The drain electrode of pipe M2 and the 3rd MOS transistor M3 is connected to the inverting input of first comparator OP1, the first MOS crystal after joining altogether
One end of the drain electrode of pipe M4 and the first capacitance C1 are all connected with the inverting input of first comparator OP1, the second MOS transistor M2
Grid incoming clock frequency control signal V_rt, the second MOS transistor M2 source electrode access power supply VCC, the first capacitance C1's
The source electrode of the other end and the 3rd MOS transistor M3 are grounded, and the grid of the 3rd MOS transistor M3 is drawn as rising edge mark letter
The input terminal of number generation unit simultaneously connects the output terminal of oscillator signal generation unit, and the normal phase input end of first comparator OP1 connects
Enter reference signal V_ref(Its value range is 0-5V), the first three-level phase inverter X2's of output terminal connection of first comparator OP1
Input terminal, the output terminal of the first three-level phase inverter X2 connect an input terminal of the first nor gate nor1, the first nor gate nor1
Another input terminal connection rising edge detection unit output terminal, the output terminal of the first nor gate nor1 connects the first phase inverter
The input terminal of inv4, the output terminal of the first phase inverter inv4 draw output terminal and company as rising edge id signal generation unit
Connect the input terminal of oscillator signal generation unit.
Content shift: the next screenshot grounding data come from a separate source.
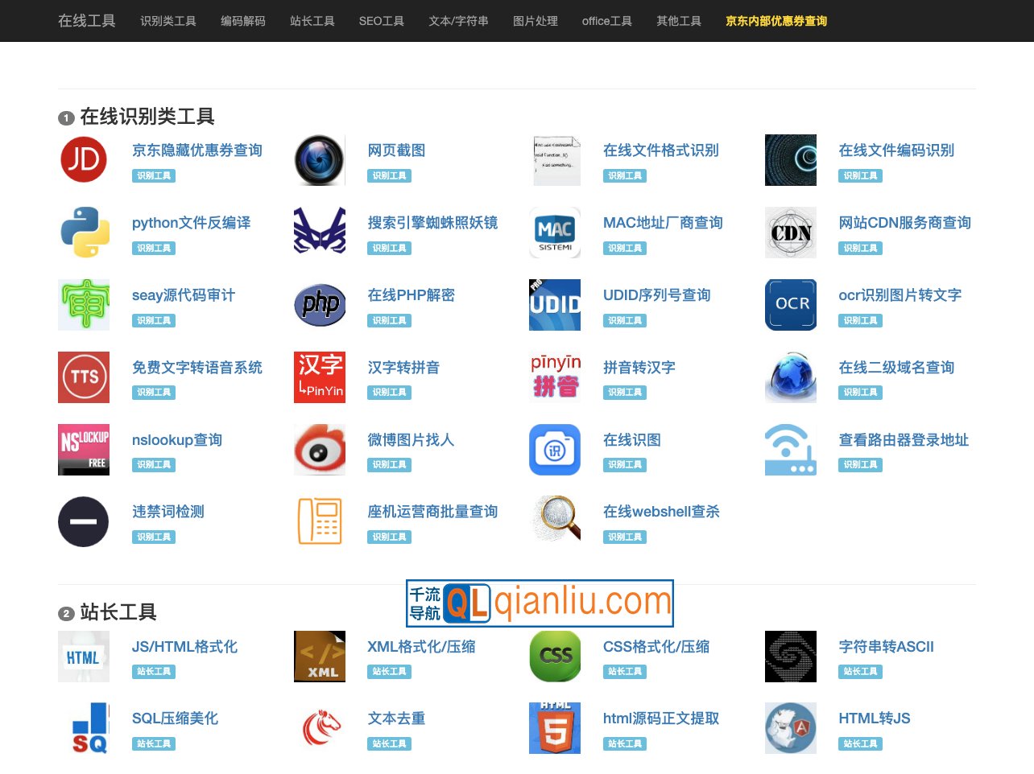Screen dimensions: 1034x774
Task: Click the CSS green icon for CSS格式化/压缩
Action: [x=554, y=656]
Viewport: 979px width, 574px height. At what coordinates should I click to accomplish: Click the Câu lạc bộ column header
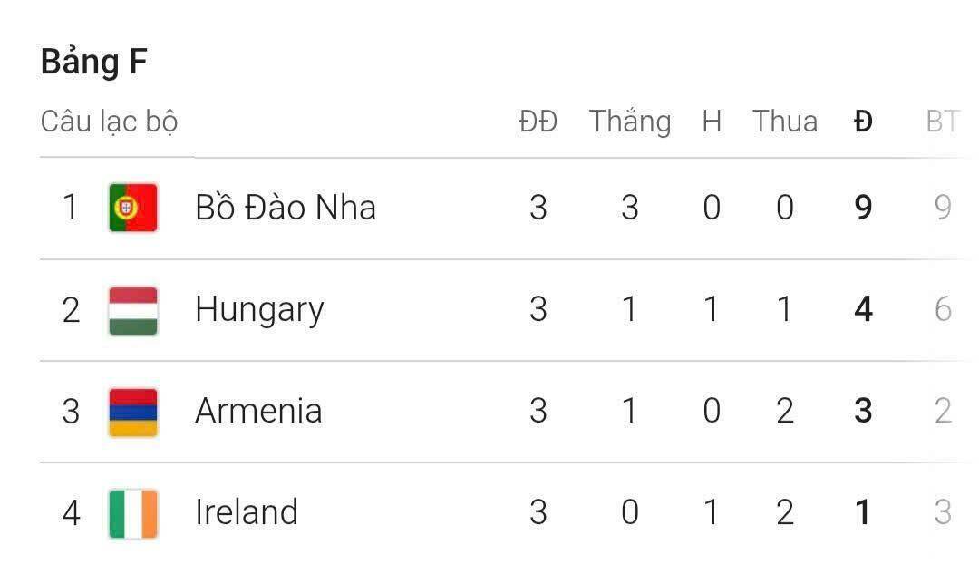point(109,122)
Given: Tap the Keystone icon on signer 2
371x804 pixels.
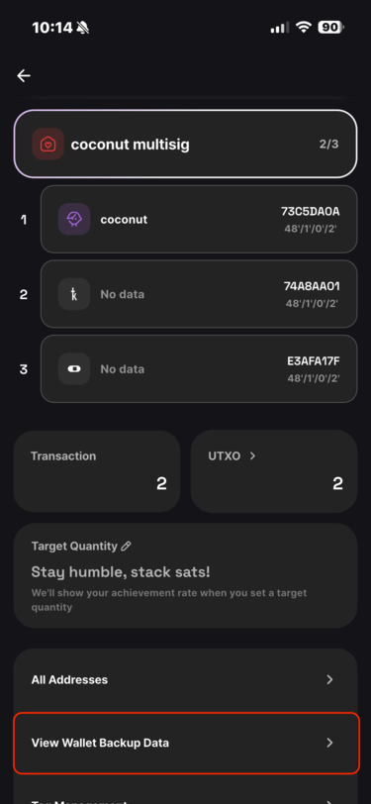Looking at the screenshot, I should point(74,294).
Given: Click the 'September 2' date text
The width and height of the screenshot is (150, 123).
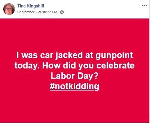Looking at the screenshot, I should tap(27, 12).
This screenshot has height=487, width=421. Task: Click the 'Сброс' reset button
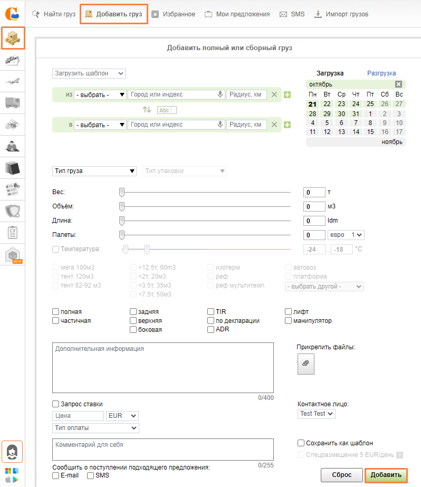click(x=341, y=475)
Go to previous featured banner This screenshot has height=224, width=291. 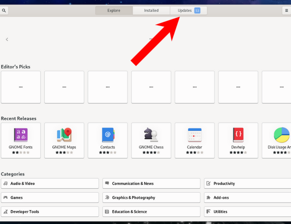pos(7,39)
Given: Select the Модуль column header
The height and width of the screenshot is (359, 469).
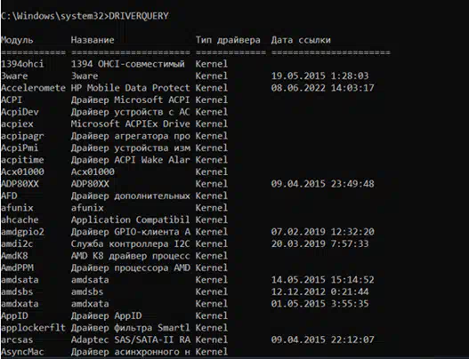Looking at the screenshot, I should click(x=17, y=40).
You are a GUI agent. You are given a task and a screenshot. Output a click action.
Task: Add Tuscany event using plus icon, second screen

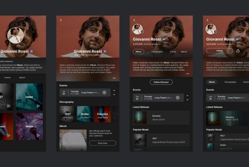coord(104,92)
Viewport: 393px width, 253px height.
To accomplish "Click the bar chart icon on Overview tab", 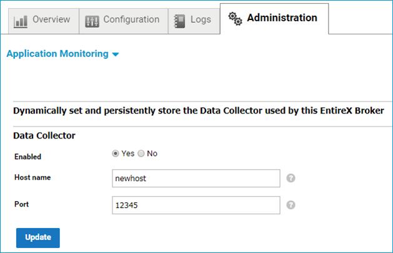I will tap(21, 21).
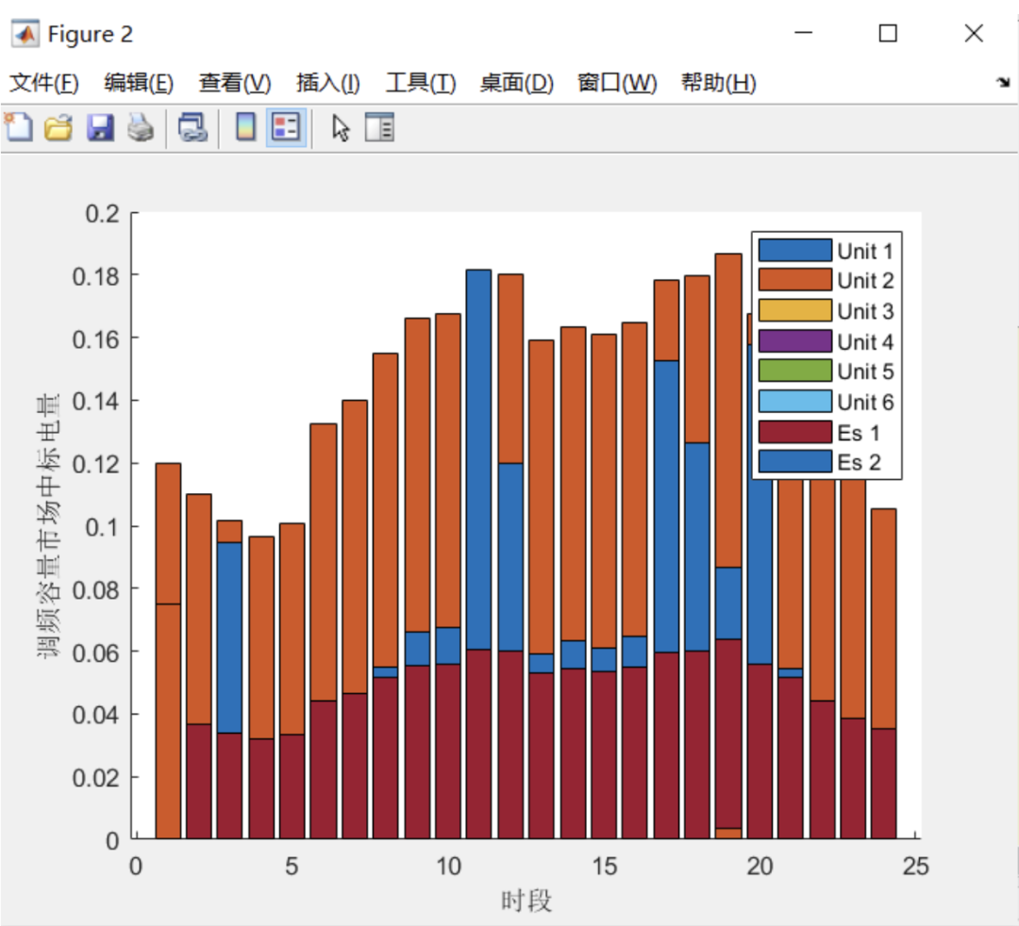The height and width of the screenshot is (926, 1019).
Task: Click the New Figure icon
Action: [18, 127]
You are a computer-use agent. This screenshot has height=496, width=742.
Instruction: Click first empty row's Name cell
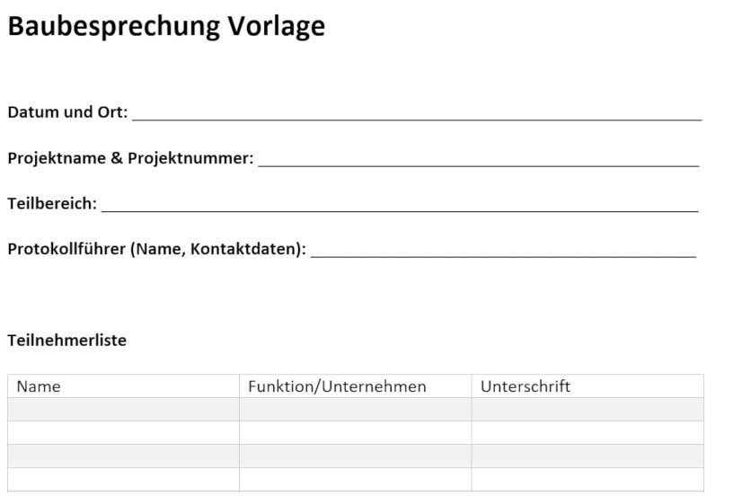pos(123,410)
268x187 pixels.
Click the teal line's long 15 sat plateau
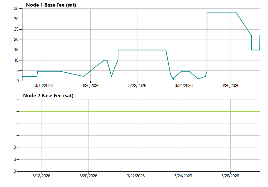(x=142, y=50)
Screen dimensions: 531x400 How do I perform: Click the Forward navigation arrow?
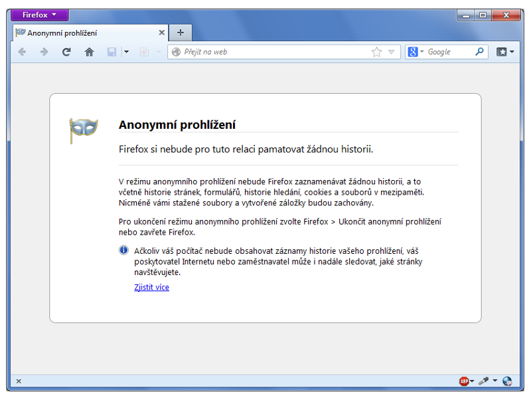click(44, 52)
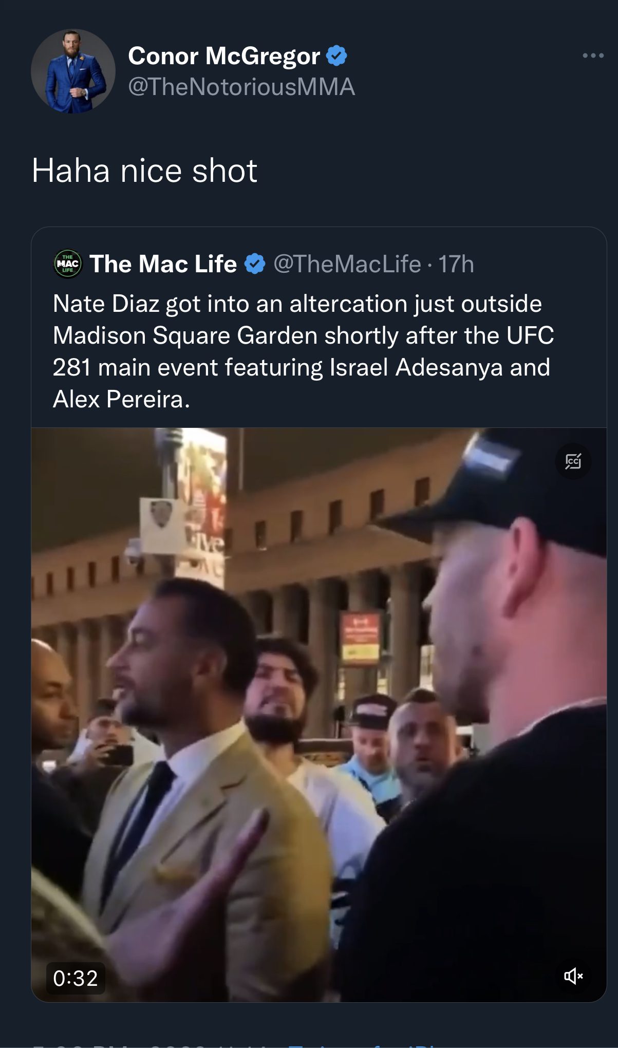The image size is (618, 1048).
Task: Open the three-dot more options menu
Action: click(x=593, y=55)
The trailing edge id signal generation unit includes constant current source Iref, the 4th MOS transistor M5, second anti-phase
Device inv8, the second capacitance C2, the second comparator OP2, the second three-level phase inverter X1, it is brilliant that constant current source Iref accesses the 4th MOS
The drain electrode of body pipe M5, the input terminal of the second phase inverter inv8 draw input terminal and company as trailing edge id signal generation unit
The output terminal of oscillator signal generation unit is connect, the output terminal of the second phase inverter inv8 connects the grid of the 4th MOS transistor M5, the
The inverting input of the second comparator OP2 of drain electrode connection of four MOS transistor M5, the source electrode ground connection of the 4th MOS transistor M5, the
The inverting input of the second comparator OP2, the other end ground connection of the second capacitance C2, the second comparator are accessed in one end of two capacitance C2
The normal phase input end access reference signal V_ref of OP2(Its value range is 0-5V), the output terminal connection of the second comparator OP2
The input terminal of second three-level phase inverter X1, the output terminal of the second three-level phase inverter X1 is drawn produces list as trailing edge id signal
The output terminal of member simultaneously connects the input terminal of oscillator signal generation unit.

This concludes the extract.